> _WORK ITEM_
What lines of the data below hold the string "agent"? Copy each one out.
______________________________
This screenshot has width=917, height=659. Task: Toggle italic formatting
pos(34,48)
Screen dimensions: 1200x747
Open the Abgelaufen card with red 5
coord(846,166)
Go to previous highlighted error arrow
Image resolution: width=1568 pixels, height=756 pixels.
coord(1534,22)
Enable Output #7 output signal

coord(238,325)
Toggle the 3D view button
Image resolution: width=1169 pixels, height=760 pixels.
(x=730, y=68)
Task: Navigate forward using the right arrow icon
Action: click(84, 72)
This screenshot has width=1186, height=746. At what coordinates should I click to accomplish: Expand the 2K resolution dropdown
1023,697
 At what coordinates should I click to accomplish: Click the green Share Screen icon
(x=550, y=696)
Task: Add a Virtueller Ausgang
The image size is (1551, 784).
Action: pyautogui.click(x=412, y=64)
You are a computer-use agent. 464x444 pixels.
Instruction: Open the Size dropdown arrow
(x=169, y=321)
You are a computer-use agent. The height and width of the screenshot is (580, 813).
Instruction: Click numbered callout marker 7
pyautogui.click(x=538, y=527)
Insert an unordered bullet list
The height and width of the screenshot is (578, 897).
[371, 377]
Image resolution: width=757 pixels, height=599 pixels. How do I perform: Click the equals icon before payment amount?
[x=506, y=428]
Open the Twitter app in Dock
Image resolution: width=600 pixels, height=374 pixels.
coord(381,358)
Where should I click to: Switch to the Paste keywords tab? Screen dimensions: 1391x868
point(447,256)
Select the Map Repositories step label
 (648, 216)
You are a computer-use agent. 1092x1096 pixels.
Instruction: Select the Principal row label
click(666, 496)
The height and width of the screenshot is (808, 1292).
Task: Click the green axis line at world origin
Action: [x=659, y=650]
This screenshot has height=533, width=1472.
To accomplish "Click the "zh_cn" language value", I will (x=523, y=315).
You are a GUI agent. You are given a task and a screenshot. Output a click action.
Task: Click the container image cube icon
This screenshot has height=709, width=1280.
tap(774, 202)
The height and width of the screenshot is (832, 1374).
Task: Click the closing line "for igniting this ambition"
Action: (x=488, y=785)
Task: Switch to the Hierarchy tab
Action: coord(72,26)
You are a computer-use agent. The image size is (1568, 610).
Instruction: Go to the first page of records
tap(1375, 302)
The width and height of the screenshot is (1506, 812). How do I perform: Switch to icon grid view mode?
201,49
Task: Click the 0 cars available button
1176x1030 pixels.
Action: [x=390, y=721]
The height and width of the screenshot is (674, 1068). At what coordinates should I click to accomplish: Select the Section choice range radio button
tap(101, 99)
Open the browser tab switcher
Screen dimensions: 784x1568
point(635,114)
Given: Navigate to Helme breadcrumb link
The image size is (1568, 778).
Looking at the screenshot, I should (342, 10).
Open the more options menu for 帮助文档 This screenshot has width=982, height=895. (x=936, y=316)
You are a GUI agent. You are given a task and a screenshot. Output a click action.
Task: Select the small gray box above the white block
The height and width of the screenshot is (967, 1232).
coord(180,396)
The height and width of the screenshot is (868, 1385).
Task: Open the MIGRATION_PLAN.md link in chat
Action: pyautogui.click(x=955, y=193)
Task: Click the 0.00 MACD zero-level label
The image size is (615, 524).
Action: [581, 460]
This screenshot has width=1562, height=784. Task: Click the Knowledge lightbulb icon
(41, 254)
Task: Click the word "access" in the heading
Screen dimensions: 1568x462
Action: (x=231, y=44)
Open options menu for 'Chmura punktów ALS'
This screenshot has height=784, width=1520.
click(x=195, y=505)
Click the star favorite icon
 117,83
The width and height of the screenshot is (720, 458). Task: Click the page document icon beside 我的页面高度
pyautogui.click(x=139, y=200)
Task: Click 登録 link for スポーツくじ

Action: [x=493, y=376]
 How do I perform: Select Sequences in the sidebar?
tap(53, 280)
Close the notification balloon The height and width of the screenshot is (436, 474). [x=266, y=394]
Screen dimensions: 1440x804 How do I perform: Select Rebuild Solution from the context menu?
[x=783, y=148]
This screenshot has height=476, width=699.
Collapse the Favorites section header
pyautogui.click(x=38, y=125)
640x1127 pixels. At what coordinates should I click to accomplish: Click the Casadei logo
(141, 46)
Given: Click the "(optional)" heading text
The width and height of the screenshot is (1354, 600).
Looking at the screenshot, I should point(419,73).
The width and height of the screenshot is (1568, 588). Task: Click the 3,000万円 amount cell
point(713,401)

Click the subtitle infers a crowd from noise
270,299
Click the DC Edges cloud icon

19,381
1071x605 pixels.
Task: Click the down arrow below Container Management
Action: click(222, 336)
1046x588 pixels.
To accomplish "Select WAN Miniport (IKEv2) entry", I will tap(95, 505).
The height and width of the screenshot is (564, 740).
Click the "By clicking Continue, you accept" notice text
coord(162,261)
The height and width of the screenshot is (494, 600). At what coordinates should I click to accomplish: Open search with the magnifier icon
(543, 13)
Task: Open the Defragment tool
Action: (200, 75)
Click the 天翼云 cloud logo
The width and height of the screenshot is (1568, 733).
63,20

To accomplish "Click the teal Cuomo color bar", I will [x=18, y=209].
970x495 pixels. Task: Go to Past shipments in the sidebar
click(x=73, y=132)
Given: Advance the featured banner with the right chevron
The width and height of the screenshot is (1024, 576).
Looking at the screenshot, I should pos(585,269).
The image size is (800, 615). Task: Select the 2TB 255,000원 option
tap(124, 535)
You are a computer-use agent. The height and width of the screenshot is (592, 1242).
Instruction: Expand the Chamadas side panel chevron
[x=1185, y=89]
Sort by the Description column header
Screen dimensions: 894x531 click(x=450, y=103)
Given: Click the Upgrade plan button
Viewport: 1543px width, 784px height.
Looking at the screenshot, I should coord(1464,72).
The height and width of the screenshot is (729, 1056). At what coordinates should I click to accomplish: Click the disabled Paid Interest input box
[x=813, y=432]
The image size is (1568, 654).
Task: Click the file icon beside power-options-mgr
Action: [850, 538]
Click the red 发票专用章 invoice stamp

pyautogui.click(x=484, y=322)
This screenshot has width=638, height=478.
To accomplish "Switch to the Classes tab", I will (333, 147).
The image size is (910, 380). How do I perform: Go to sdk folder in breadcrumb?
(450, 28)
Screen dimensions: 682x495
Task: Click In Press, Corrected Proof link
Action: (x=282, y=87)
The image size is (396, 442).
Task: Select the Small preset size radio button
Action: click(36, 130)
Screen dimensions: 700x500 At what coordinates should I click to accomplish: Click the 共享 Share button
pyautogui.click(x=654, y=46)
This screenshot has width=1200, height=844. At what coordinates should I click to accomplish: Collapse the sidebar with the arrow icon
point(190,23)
______________________________
> _TASK RESULT_
You are a computer-use agent. 464x444 pixels.
You are a computer-use agent. The height and width of the screenshot is (580, 813).
You are a computer-use agent. 1092x1096 pixels.
You are a GUI agent. You are given a task and a screenshot. Output a click action.
You are a computer-use agent. The image size is (1568, 610).
You are a GUI agent. You are given a task and a screenshot. Output a click action.
You are a computer-use agent. The height and width of the screenshot is (592, 1242).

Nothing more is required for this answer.